4. Now, we change our fractions so they both have 40 on the bottom:
For $\frac{5}{8}$: To get 40 from 8, we multiply by 5 ($8 \times 5 = 40$). Whatever we do to the bottom, we must do to the top! So, we also multiply the top number (5) by 5. $\frac{5 \times 5}{8 \times 5} = \frac{25}{40}$.
For $\frac{3}{10}$: To get 40 from 10, we multiply by 4 ($10 \times 4 = 40$). So, we also multiply the top number (3) by 4. $\frac{3 \times 4}{10 \times 4} = \frac{12}{40}$.
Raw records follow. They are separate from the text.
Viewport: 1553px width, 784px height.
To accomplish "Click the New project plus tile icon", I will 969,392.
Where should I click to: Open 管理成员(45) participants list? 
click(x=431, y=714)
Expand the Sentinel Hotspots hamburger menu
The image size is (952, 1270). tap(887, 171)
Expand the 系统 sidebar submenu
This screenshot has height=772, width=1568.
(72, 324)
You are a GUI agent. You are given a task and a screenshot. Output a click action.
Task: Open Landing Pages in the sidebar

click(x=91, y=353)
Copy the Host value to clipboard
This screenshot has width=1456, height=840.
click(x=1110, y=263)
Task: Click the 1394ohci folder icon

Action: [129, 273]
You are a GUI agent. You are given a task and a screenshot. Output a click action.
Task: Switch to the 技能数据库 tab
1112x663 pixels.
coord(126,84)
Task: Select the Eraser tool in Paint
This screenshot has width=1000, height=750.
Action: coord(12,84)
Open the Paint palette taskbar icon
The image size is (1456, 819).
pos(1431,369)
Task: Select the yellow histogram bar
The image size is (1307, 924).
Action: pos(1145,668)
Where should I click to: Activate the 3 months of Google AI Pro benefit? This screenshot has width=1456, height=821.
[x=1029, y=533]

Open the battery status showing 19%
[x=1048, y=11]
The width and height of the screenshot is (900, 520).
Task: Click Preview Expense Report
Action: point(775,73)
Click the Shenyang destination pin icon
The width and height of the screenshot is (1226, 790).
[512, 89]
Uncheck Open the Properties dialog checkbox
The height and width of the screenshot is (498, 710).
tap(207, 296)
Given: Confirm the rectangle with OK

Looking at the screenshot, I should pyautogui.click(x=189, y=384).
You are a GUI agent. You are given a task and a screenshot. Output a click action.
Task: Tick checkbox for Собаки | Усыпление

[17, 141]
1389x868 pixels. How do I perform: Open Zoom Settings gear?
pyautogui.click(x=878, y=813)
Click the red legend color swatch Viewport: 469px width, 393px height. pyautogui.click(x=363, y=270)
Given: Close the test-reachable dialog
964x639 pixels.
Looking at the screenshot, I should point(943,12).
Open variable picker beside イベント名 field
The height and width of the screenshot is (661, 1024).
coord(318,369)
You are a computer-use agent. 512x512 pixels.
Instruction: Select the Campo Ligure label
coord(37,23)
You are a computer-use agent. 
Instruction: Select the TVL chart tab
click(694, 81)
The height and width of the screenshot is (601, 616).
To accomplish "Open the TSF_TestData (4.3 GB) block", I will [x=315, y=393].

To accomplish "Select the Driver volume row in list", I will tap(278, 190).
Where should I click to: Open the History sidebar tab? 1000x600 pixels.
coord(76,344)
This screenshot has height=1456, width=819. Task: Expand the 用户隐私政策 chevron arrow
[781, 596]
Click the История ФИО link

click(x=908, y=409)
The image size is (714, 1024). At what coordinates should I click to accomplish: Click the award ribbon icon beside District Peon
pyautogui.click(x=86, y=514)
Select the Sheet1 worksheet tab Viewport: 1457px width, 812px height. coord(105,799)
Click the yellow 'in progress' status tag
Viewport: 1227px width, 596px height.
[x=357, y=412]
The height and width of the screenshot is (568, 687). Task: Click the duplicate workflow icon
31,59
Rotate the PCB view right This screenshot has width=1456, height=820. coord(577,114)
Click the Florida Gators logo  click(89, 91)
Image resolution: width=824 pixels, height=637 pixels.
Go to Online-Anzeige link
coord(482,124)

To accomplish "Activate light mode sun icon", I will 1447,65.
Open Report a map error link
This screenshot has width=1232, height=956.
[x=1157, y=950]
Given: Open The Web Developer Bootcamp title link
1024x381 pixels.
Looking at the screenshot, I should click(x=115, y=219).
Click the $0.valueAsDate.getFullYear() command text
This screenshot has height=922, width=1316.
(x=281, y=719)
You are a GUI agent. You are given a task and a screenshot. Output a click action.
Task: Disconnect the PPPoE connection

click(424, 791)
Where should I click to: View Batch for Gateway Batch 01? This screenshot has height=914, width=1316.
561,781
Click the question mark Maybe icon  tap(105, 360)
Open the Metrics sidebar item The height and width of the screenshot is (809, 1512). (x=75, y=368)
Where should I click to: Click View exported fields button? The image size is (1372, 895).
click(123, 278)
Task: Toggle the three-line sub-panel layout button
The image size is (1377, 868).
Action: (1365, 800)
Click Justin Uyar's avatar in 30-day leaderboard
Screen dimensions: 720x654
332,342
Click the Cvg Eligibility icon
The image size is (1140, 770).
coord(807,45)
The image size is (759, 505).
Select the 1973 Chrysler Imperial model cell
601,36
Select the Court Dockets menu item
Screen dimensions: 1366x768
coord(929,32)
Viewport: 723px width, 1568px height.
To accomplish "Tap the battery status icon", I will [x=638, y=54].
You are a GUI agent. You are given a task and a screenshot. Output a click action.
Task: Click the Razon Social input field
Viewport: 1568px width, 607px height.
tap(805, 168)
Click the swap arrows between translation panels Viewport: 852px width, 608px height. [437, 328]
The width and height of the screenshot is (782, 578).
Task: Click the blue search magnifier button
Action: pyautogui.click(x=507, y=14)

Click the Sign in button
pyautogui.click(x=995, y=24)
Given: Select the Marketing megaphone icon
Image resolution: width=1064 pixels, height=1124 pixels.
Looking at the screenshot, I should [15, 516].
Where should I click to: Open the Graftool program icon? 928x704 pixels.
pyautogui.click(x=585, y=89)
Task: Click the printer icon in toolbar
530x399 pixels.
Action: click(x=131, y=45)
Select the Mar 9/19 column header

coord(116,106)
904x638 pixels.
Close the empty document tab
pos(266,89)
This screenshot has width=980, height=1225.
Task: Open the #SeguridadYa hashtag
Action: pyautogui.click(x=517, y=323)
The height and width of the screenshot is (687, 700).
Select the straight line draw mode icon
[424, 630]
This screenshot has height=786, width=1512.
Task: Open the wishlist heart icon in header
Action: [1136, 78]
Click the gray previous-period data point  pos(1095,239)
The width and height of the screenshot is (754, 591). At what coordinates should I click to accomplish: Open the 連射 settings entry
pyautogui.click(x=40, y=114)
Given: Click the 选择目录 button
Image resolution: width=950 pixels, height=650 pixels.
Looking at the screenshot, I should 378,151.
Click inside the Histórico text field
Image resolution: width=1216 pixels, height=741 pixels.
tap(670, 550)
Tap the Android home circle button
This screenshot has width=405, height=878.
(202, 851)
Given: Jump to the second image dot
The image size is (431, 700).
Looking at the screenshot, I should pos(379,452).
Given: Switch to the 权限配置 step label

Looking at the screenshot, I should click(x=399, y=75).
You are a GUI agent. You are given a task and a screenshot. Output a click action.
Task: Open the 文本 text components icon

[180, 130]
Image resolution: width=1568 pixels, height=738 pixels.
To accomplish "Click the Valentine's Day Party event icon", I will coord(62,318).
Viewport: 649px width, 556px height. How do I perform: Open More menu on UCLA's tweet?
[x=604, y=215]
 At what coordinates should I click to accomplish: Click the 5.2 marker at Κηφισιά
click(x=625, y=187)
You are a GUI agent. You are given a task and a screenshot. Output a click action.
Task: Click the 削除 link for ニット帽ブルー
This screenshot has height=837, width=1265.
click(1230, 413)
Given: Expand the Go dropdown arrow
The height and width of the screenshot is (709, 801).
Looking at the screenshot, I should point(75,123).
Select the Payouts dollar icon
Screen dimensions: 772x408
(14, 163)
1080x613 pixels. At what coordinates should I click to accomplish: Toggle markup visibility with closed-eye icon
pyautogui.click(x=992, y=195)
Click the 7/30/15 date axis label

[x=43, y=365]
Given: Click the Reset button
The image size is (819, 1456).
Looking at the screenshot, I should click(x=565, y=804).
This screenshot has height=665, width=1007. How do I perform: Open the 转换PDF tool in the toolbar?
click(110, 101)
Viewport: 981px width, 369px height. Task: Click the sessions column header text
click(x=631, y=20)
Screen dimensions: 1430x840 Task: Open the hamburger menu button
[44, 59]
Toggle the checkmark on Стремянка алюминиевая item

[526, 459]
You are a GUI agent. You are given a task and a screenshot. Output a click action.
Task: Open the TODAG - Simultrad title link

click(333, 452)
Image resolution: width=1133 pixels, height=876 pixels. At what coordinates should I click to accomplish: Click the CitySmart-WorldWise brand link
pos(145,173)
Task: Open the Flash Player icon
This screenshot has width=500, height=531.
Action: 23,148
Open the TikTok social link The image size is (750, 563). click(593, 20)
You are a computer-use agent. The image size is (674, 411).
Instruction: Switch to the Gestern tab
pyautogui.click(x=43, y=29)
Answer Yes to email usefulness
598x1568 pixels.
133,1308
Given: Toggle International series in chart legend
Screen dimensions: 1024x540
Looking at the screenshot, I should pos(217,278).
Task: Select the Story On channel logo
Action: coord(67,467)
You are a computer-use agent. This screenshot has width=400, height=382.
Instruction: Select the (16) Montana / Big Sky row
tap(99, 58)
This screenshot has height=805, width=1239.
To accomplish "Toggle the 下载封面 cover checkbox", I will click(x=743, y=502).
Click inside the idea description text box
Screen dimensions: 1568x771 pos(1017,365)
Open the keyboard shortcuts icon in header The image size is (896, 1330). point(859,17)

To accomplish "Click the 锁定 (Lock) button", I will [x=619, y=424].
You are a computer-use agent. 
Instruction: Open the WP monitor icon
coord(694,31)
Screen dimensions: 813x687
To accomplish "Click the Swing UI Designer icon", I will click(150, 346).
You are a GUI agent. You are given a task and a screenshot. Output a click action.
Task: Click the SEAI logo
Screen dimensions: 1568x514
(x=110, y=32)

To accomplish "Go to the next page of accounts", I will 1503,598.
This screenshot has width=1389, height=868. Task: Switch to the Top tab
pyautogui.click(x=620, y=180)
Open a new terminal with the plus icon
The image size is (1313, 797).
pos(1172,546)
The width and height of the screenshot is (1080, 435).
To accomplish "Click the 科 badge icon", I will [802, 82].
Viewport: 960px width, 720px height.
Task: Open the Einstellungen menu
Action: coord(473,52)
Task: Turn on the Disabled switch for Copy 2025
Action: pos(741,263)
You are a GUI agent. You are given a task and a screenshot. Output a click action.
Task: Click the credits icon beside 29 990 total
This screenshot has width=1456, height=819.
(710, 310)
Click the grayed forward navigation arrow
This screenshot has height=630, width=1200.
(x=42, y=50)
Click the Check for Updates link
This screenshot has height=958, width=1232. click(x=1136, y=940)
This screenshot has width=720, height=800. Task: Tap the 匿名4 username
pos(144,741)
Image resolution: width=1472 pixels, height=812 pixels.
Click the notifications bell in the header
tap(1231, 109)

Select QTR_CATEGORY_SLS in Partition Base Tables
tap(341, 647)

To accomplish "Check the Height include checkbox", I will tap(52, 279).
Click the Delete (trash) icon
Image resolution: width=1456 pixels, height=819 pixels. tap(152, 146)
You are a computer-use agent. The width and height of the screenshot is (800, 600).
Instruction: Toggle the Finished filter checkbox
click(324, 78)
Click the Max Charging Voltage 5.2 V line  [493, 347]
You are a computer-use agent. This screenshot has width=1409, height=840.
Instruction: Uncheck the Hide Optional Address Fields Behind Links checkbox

5. Now we can add our new fractions because they have the same denominator:
$p = \frac{25}{40} + \frac{12}{40}$
$p = \frac{25 + 12}{40}$
$p = \frac{37}{40}$
6. We always check if our answer can be made simpler. 37 is a prime number (only 1 and 37 divide into it). Since 37 doesn't divide evenly into 40, our answer $\frac{37}{40}$ is already in its simplest form!